SAMİ DAYANGAÇ


ÇAY SEVERLER

GÖZLEM - Sami DAYANGAÇ


Kimi yörelerde milli içeceğimiz ayran sayılsa da ülke genelinde en çok sevilen ve tüketilen içeceğimiz çaydır. Yorgun bir günün sonunda, sevgiyle, mutlulukla bir bardak çay içebilmektir huzur. Sanki çayın bedenimizle birlikte ruhumuzu dinlendiren, huzur veren bir yanı vardır ve içince kendimize geliriz. Esnafın dert ortağı, ders çalışan öğrencinin yakıtı, ikindi vakti canı kek isteyen ev kadınlarının sohbet aracı, koyu sohbetlerin ilacı, olmazsa olmazımız çaydır. Bir yeri ziyaret mi ettiniz önünüze hemencecik sıcak bir çay konuverir. Bir eve misafirliğe mi gittiniz daha adımınızı atar atmaz çay ocağa konmuş olur.  Esnafların ocağında ise çayın altı sürekli kaynar. Yorgun argın işten mi döndünüz, yemek sonrası hemen bir çay canınız çeker değil mi? İşte Türk toplumunun en önemli içeceğidir çay ve sayısızca içme sebebimiz vardır. Aslında çay içmek için herhangi sebebe de ihtiyaç yoktur. Çay işte, içeriz büyük bir keyifle. Dünya üzerinde sudan sonra en çok tüketilen çayla ilgili çok kısa bilgi verelim.

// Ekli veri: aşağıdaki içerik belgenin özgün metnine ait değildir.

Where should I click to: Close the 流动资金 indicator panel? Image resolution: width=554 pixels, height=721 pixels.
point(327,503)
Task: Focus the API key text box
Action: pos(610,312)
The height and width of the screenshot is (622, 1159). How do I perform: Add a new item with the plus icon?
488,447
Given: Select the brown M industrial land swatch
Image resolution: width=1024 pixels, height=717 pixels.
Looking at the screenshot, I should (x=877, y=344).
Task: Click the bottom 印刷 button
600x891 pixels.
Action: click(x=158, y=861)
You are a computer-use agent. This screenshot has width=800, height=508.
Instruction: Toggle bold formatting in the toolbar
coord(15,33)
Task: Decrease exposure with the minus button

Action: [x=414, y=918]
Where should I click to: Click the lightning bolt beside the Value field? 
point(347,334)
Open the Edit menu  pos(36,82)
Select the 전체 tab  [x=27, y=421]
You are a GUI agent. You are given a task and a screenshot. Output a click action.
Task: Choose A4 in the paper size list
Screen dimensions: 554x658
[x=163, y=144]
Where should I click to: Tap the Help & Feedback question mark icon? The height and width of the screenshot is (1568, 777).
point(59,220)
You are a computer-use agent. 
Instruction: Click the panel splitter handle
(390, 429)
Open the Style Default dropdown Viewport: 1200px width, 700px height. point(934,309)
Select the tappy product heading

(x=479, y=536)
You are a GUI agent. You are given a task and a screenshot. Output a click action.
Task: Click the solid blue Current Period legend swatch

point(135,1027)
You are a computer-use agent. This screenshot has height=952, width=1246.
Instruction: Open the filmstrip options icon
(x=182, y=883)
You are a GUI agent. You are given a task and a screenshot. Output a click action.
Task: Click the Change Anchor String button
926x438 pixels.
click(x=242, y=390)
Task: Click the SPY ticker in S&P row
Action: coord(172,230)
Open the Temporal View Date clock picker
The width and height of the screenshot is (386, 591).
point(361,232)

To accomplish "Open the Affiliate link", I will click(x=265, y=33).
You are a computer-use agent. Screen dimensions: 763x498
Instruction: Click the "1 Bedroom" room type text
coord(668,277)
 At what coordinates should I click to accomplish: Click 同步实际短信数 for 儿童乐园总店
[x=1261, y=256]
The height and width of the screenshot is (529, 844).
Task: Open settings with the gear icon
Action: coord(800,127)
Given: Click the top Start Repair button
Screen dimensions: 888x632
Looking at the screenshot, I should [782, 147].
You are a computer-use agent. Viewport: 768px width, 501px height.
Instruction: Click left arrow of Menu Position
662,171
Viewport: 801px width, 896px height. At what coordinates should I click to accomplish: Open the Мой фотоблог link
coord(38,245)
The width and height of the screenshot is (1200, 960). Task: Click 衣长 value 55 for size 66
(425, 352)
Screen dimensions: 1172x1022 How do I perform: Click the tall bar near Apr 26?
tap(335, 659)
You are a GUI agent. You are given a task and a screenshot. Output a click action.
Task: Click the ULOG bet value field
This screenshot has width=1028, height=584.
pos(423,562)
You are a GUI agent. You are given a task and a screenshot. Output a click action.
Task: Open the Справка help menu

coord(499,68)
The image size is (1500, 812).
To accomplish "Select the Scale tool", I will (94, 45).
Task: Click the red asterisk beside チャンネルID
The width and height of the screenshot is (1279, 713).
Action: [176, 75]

Çay M:Ö 2747 yılında Çin İmparatoru Shen Nung tesadüfen bulmuştur. Bir gün su kaynatırken içine bilinmeyen bir bitkinin yaprakları düşer. Kokusu hoşuna gider ve içer. Harareti aldığı, rahatlattığını söyler ve herkese içirir.

Türklerin çayla tanışmaları ise 12 yüzyılda Kazakistan’da Hoca Ahmet Yesevi’ye ikram edilen çayı çok beğenmesi, tavsiye etmesiyle yaygınlaşır.

Karadeniz, çay bitkisinin yetişmesi açısından son derece elverişli iklim şartlarına sahiptir.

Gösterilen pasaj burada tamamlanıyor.